The halo sign is present when there is a circumferential accumulation of extracellular fluid surrounding the collapsed intrahepatic IVC,
which results in a zone of hypoattenuation,
usually less than 20 HU (Fig.
10).
This sign is seen most frequently at the corresponding level of the superior segments of the liver,
below the confluence of the hepatic veins and is thought to be related to a hyperpermeable state secondary to a systemic inflammatory response syndrome.
It has been reported in patients with hepatitis,
biliary cirrhosis and tumors blocking lymphatic drainage; therefore,
it is not specific for the CT hypotension complex.
Fig. 10: Contrast-CT abdominal axial image showing the halo sign, a circumferential accumulation of extracellular fluid surrounding the collapsed intrahepatic IVC, in a patient with hypoperfusion complex (yellow arrow).
2.
Diminished caliber of the aorta
In 20 to 48% of patients with hypovolemia,
a small and densely enhancing aorta can be seen (Fig.
11); However,
it is not a specific sign of hypovolemia as it may also be seen in the healthy population.

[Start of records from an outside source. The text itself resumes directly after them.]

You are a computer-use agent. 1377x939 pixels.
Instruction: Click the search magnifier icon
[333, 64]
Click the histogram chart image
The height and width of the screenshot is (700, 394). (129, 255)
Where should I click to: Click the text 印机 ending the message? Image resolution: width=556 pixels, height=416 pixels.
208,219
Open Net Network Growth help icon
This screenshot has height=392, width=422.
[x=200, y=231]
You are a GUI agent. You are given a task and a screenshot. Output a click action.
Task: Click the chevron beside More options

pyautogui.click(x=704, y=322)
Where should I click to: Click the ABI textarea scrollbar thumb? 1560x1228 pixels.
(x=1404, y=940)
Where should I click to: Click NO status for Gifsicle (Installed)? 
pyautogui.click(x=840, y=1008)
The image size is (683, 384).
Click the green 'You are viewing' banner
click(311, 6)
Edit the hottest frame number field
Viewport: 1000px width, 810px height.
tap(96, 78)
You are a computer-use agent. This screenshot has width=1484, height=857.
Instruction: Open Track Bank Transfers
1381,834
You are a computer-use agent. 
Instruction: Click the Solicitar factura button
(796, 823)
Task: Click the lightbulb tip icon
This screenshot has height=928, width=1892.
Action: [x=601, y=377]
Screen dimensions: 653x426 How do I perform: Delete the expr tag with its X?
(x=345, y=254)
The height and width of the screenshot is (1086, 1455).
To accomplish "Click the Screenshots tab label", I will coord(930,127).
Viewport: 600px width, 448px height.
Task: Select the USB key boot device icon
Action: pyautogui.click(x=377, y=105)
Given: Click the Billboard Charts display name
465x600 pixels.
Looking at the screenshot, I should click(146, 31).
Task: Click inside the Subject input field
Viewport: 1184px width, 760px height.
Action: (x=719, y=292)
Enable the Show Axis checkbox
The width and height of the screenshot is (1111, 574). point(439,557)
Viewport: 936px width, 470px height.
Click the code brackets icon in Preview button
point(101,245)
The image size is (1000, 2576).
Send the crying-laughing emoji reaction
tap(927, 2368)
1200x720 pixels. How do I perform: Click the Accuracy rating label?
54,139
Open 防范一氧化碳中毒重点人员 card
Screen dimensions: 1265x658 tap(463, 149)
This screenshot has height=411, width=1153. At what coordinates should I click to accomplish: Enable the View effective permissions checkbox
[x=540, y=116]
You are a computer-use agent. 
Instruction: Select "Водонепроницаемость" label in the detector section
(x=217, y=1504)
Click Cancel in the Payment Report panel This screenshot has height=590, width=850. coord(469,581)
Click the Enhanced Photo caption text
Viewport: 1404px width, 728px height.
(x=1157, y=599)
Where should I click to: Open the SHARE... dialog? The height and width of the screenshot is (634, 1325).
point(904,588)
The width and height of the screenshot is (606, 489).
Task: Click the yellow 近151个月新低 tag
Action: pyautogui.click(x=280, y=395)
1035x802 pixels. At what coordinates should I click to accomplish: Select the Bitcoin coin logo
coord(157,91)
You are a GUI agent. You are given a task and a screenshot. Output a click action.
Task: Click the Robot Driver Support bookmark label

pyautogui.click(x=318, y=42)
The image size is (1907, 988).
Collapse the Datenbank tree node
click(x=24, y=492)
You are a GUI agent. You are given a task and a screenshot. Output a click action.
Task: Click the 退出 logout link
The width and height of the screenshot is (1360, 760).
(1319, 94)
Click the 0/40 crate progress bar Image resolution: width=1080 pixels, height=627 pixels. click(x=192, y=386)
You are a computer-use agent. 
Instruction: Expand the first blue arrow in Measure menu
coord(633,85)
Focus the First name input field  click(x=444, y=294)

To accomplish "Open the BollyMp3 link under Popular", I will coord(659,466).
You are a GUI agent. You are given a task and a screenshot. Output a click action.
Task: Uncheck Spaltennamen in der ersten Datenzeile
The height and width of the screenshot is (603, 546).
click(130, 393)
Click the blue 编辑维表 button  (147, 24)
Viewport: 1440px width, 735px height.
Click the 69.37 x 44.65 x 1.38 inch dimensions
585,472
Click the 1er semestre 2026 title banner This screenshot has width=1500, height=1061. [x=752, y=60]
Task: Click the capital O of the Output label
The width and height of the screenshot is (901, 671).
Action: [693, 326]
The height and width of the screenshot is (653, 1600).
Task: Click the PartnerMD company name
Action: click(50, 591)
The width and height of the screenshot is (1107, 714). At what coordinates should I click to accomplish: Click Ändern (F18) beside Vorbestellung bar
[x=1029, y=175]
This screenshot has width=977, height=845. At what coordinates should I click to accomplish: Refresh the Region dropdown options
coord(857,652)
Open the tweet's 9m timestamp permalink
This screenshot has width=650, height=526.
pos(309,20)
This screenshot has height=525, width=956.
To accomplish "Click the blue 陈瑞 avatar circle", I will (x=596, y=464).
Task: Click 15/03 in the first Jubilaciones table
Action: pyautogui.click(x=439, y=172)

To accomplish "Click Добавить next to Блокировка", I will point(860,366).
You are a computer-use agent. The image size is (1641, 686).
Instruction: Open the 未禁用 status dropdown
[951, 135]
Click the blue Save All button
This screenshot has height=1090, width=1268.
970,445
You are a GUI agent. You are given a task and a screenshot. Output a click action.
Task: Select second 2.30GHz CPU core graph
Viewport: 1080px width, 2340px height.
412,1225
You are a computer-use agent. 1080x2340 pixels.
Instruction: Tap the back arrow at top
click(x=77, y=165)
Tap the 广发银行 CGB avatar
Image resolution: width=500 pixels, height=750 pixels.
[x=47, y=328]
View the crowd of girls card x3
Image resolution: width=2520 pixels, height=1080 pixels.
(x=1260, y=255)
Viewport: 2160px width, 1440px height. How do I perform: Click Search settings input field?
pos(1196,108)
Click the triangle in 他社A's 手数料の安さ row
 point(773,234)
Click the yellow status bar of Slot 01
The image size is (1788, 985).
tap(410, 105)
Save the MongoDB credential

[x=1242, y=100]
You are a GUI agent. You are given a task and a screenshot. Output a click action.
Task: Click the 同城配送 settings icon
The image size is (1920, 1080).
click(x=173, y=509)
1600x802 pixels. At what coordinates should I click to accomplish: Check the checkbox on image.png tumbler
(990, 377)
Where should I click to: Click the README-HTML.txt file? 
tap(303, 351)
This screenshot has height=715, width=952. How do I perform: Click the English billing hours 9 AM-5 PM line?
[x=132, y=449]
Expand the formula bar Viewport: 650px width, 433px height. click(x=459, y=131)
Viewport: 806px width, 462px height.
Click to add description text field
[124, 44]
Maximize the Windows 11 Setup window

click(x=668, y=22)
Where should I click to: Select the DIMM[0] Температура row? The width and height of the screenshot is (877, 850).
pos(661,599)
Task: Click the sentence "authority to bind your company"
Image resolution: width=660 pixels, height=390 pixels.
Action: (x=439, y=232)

An anteroposterior diameter smaller than 1.3 cm,
observed 2 cm above and below the origin of the renal arteries,
is considered reduced.
It is believed that this CT feature is caused by the arterial vasoconstrictive effects of angiotensin II,
which is mediated by the sympathetic nervous system and is secondary to hypotension in order to maintain blood pressure and perfusion in critical organs.
The decreased caliber of the superior mesenteric artery and vein,
with an abnormally dense lumen,
has also been reported.
Fig. 11: Contrast-CT abdominal axial image demonstrating a small and densely enhancing aorta (<13mm), in a patient with hypoperfusion complex (yellow arrow).